» **Work required**
From the records below, transcribe exactly the lines that begin at the line with "Task: Expand the logged-in user martijn panel" and end at the line with "Open the 每页显示 page size dropdown", both included.

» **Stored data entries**
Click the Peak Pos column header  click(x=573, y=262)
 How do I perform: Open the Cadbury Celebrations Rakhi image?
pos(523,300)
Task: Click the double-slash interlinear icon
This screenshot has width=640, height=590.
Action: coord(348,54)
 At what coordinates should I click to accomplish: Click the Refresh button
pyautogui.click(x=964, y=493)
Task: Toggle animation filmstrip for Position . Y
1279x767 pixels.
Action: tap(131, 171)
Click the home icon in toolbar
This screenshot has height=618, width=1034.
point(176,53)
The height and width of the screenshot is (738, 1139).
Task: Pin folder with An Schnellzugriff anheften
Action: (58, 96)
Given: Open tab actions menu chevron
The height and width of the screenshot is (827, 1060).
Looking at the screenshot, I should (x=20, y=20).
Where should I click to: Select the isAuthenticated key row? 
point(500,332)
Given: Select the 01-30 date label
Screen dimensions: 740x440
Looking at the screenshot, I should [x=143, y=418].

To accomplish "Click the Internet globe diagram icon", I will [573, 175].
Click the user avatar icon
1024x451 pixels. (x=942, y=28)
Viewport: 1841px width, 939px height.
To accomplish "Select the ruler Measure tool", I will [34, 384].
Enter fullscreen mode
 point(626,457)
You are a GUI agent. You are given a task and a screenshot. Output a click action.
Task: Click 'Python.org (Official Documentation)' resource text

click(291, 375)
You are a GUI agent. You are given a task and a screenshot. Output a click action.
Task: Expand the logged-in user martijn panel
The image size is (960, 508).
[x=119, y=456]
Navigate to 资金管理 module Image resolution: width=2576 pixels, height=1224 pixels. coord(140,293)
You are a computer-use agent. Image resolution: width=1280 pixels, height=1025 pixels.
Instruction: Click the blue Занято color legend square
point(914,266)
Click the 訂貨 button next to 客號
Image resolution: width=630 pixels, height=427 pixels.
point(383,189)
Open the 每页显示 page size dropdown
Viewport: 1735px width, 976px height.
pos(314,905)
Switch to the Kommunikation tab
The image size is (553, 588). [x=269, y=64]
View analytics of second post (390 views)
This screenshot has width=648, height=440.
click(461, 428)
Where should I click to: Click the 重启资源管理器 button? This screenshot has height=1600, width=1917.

» **Completed exercise**
Task: Expand the logged-in user martijn panel
The image size is (960, 508).
[x=119, y=456]
Navigate to 资金管理 module Image resolution: width=2576 pixels, height=1224 pixels. coord(140,293)
You are a computer-use agent. Image resolution: width=1280 pixels, height=1025 pixels.
Instruction: Click the blue Занято color legend square
point(914,266)
Click the 訂貨 button next to 客號
Image resolution: width=630 pixels, height=427 pixels.
point(383,189)
Open the 每页显示 page size dropdown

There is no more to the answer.